Roebling's Delaware & Hudson Canal Aqueducts
Title | Roebling's Delaware & Hudson Canal Aqueducts PDF eBook |
Author | Robert M. Vogel |
Publisher | |
Pages | 56 |
Release | 1971 |
Genre | Technology & Engineering |
ISBN |
The Delaware and Hudson Canal and the Gravity Railroad
Title | The Delaware and Hudson Canal and the Gravity Railroad PDF eBook |
Author | Matthew M. Osterberg |
Publisher | Arcadia Publishing |
Pages | 134 |
Release | 2002-08-21 |
Genre | Transportation |
ISBN | 1439611661 |
The Delaware & Hudson Canal and the Gravity Railroad tells the story of an American industrial masterpiece. From the anthracite mines of Pennsylvania at Carbondale to the Hudson River in New York near Kingston, the Delaware & Hudson Canal Company and the Gravity Railroad transformed long tracks of wilderness into thriving economic areas. Conceived as an inexpensive way to transport anthracite coal, the canal began hauling loads in 1828 to the Hudson River, where barges to New York City took over.
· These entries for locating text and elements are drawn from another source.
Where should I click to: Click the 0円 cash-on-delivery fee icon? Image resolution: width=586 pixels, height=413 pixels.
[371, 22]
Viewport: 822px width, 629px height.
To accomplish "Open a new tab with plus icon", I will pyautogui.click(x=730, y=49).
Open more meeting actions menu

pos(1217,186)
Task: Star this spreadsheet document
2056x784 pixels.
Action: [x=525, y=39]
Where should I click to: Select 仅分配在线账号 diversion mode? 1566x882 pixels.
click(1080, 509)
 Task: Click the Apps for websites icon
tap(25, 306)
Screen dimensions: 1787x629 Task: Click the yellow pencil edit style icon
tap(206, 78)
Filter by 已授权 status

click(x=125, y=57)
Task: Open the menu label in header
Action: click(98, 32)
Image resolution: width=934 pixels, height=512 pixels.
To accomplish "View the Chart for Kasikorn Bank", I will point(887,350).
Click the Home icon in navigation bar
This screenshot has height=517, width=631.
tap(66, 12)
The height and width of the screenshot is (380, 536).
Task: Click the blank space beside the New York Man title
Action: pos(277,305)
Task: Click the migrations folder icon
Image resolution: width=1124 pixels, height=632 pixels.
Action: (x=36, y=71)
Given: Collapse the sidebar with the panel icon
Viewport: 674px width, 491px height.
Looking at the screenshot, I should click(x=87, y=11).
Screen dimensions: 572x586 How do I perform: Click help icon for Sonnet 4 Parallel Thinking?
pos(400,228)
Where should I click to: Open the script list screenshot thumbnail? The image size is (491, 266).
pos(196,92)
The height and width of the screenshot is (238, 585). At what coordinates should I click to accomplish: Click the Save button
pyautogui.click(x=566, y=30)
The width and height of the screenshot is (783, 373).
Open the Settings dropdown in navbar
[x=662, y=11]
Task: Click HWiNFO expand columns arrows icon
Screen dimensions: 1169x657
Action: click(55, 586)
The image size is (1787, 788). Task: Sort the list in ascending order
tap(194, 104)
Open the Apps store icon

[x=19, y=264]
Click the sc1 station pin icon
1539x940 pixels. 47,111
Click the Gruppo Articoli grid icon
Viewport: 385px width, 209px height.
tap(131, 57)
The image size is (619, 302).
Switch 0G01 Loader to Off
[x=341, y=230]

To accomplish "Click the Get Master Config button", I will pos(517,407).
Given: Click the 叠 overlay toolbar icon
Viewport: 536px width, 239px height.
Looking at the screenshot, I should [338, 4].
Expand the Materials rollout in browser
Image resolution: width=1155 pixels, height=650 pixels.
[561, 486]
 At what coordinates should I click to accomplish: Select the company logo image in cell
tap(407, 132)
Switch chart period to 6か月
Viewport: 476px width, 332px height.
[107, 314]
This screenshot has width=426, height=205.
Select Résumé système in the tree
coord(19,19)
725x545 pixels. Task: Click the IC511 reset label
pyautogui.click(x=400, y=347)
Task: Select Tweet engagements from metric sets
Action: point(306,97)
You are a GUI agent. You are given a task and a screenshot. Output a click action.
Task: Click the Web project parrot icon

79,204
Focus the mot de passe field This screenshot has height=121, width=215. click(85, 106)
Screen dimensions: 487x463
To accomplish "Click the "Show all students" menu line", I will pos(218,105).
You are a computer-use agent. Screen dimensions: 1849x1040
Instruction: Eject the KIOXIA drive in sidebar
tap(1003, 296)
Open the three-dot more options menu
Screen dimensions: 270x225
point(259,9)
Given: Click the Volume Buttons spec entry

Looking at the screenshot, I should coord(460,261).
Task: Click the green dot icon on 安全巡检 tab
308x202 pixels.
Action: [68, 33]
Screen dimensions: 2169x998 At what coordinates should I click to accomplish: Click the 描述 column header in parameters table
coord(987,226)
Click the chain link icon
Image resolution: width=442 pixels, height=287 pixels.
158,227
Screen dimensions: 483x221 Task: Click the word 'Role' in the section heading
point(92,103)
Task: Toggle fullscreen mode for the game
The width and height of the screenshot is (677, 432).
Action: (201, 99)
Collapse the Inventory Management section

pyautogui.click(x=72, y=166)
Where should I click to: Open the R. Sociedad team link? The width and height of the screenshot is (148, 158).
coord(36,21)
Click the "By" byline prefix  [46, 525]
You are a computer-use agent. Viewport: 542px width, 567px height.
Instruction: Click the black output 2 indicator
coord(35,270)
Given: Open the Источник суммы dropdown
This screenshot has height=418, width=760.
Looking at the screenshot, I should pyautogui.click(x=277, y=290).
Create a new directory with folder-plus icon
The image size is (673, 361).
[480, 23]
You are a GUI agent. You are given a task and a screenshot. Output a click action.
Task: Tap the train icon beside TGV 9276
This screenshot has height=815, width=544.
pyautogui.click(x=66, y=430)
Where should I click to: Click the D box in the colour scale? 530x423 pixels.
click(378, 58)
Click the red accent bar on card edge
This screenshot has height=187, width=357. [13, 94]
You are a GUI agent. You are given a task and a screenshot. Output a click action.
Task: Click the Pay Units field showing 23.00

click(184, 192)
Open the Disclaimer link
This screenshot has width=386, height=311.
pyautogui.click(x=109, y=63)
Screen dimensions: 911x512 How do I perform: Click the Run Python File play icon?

A leader in the technologies of the time, the canal company used the first telegraph system in America, and when Delaware & Hudson engineer Horatio Allen ran the locomotive Stourbridge Lion in Honesdale, he became the first to run a commercial steam locomotive on tracks in the Western Hemisphere. The Delaware & Hudson Canal was privately funded, and when stock was offered for sale in 1825, it soon became the first American company capitalized at $1 million. The Delaware & Hudson Canal and the Gravity Railroad uses fascinating vintage photographs to tell an amazing piece of American history. It shows the mules, the canal boats, the locomotives, and the men who ran this technological wonder, boasting one hundred eight locks over one hundred eight miles, plus four suspension aqueducts built by John A. Roebling of Brooklyn Bridge fame. The Gravity Railroad is shown as well, hauling coal from Carbondale to Honesdale over the Moosic Mountains, a rise of more than one thousand feet.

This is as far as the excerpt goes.